Rood en groen in Betondorp
Voetbal en stadswijken: een verbroken relatie
Titel van een onderzoek aan de Vrije Universiteit door Kees Rotgans, Roland de Weert en Gerhard Broers tijdens het werkcollege sportgeschiedenis door Prof. Dr. Th. Steven.
De periode omvat de jaren ’50 tot ’80.
Het onderzoek bestaat uit 3 delen: de Watergraafsmeer, AJAX en interviews met AJAX-fans.
Met dank aan Gerhard Broers voor het beschikbaar stellen van het resultaat van dit onderzoek.
Rood en groen in Betondorp.
Op 31 december 1920 hield de Watergraafsmeerse gemeenteraad zijn laatste zitting. Dezelfde avond werd de Meer begraven.
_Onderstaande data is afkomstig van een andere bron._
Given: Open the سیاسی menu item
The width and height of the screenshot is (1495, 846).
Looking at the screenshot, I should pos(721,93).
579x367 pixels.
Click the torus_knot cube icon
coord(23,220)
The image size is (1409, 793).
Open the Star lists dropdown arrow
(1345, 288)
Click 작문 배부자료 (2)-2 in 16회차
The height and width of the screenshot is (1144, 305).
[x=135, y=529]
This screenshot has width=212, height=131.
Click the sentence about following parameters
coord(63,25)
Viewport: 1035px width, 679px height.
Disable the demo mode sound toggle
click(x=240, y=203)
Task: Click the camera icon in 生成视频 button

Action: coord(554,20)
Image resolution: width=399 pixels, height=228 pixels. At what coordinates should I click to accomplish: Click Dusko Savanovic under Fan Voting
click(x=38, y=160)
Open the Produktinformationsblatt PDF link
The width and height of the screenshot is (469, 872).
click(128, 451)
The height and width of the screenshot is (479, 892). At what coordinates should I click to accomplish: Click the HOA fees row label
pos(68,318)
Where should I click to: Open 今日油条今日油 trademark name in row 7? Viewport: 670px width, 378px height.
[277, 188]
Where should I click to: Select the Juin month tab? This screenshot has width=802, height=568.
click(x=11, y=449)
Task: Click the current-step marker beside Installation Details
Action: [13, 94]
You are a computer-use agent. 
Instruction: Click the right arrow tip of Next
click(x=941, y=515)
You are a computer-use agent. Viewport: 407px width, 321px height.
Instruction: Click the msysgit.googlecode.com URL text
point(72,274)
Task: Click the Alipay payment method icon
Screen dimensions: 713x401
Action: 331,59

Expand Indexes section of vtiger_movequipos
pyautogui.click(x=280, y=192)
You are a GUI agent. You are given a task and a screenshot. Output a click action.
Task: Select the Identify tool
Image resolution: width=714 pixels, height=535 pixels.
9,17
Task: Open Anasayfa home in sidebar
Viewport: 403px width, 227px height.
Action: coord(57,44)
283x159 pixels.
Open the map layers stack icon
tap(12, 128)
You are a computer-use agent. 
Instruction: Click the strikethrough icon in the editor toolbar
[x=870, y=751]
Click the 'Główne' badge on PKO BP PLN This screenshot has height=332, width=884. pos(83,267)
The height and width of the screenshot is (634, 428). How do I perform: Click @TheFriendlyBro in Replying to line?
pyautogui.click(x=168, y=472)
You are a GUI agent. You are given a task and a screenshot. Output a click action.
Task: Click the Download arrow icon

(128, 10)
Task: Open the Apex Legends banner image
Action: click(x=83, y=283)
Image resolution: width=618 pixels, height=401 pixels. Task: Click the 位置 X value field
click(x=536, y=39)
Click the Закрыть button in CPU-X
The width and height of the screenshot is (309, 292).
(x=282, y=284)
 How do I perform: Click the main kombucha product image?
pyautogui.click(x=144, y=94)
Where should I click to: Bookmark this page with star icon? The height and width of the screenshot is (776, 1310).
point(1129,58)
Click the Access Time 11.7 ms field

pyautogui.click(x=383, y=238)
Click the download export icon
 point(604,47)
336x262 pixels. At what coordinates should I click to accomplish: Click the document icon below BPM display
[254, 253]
Een rouwstoet met een baar, daarop een kistje met aarde dat de Meer symboliseerde, liep langzaam via de Middenweg naar de Ringdijk. Daar werd in een drassig weiland het kistje in de grond gelaten.
Annexatie.
Al jaren daarvoor, in 1921, was de annexatie van de Meer door de steeds harder groeiende stad Amsterdam al een feit. Het karakter van de wijk veranderde na de annexatie ingrijpend. Hoewel het voorheen voornamelijk bebouwd was met buitenplaatsen en hoven kwam nu de woningbouw centraal te staan. Telde de Meer op 1 januari 1921 10760 inwoners, op 1 januari 1970 waren dat er 33.777. Het inwonersaantal werd drie maal zoveel.
Bouw Betondorp.
De bouw van Betondorp in de polder tussen 1923 en 1925 was het begin van een grootscheeps beleid om de woningnood in de hoofdstad tegen te gaan. De ‘tuinstad’, gesticht in 1918 door A. Keppler (1876-1941), was met eengezinswoningen en met veel ruimte en groen in de omgeving een alternatief voor de dichtbevolkte en ongezonde leefomstandigheden van de negentiende-eeuwse stad. De nieuwe woningwet van 1917 maakte het mogelijk om aan verenigingen subsidies te geven – mits aan bepaalde eisen werd voldaan – voor het bouwen van huizen. Groepen arbeiders begonnen op deze wijze, zonder geld, als woningbeheerder op te treden. Het was deze Arie Keppler die hen, bij hem thuis op zondagochtend, inwijdde in de fijne kneepjes van het vak als woningbeheerder.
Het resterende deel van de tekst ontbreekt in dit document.